Thursday, April 10, 2003

Bollettino

There's a mass illusion in the Lefty world that the Middle East bleeds for the Palestinians. We really don't think there's any evidence for this. Sure, there is some encouragement of those Palestinians who volunteer to make firecrackers of themselves, and there is much high flying rhetoric, but for the fifty some years of the diaspora there hasn't been any evidence that the Palestinian cause takes precedent over self interest. There is, in other words, a divergence between the symbolism of the cause and the realities of national interest.

We are moved to make these observations by the coverage of Arab disappointment with the end (or at least an image of that final horror) of the Saddam the Meatgrinder regime. If we were Pentagon imperialists, we would certainly encourage the juxtaposition of the reactions of Iraqis and the "Arab street." There is no better foothold for a divide and rule strategy. We can understand the pride in the resistance of the fedayeen, which is of a much more uncertain composition than the Republican guard, and can be plausibly made out to represent a form of feeling not bound up with Saddam's infra-infernalstructure. But for the Republican guard we can only feel what Trotsky felt about the Czar's police force: the military, he said, was salvagable, but as for the police, the only way to salvage them was at the end of a rope thrown around the nearest lamppost.

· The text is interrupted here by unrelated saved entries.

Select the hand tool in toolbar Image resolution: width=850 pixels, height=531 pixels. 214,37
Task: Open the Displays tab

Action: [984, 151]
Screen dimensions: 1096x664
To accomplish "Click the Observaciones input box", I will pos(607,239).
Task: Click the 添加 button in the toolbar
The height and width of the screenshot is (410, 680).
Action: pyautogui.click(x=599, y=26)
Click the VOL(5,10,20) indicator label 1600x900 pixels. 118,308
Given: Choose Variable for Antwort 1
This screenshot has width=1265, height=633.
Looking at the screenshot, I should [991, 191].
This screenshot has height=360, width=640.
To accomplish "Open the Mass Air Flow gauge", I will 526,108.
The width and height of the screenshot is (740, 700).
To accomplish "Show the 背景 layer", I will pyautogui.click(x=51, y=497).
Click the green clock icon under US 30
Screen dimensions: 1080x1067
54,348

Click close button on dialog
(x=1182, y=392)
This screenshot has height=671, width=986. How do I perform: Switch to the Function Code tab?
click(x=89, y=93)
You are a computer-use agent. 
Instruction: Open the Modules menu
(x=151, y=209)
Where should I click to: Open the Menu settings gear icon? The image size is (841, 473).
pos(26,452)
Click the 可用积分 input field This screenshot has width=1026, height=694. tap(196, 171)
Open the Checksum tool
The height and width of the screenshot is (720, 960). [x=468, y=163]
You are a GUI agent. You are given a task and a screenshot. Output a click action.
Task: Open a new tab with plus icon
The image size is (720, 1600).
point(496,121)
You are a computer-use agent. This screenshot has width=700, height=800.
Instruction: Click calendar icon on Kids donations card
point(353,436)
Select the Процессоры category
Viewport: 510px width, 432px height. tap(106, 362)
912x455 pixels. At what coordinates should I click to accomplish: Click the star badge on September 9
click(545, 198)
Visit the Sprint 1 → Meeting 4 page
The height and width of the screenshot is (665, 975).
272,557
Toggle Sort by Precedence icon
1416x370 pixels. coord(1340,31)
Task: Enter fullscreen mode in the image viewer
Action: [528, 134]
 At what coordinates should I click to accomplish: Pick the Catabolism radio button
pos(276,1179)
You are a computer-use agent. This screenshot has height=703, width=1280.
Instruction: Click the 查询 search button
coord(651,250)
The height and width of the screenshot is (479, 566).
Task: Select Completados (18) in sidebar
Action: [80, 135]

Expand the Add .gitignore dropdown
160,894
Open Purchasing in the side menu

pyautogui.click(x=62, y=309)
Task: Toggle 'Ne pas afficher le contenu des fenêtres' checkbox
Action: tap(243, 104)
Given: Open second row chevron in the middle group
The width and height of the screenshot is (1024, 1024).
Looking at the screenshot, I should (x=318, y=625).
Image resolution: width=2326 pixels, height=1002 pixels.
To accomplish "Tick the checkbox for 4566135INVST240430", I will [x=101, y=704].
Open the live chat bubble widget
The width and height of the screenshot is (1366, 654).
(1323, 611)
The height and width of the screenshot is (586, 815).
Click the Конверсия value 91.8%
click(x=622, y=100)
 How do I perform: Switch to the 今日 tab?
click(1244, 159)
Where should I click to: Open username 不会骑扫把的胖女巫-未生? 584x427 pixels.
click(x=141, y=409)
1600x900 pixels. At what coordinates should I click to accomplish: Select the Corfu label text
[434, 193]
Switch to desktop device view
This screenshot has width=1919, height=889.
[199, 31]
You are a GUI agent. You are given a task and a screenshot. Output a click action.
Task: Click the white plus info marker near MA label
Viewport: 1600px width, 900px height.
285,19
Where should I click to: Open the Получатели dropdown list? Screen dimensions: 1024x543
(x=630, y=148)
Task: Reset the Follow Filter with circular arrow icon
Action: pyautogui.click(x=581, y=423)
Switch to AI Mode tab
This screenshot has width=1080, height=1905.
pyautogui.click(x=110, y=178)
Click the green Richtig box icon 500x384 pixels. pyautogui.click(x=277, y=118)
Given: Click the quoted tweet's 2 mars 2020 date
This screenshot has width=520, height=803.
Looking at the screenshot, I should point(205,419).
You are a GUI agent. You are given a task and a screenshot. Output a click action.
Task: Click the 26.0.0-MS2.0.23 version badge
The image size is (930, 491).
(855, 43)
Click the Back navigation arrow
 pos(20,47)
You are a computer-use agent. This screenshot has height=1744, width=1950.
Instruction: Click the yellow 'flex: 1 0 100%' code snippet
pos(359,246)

So -- this is a long winded way of saying we don't put a lot of stock in the idea that Smilin' Jay Garner's relationship with Israel has much bearing on his coming rule in Iraq. There's something rather miserable in rooting for popular antisemitic attitudes to kick in, anyway. No, what will, if not warded off by international pressure, spark the second phase of the war is the simple combination of Iraqi disgruntlement with occupation and the inevitable struggles between factions. As we said in some long lost post, the goal of the anti-occupation movement ought to be: 1. prevent the looting of Iraq by Americans; 2. prevent the deterioration of the civil society that has emerged in Northern Iraq; 3. support the immediate rule of Iraq by Iraqis; 4. enourage the accelerated pullout of Amerian and British troops.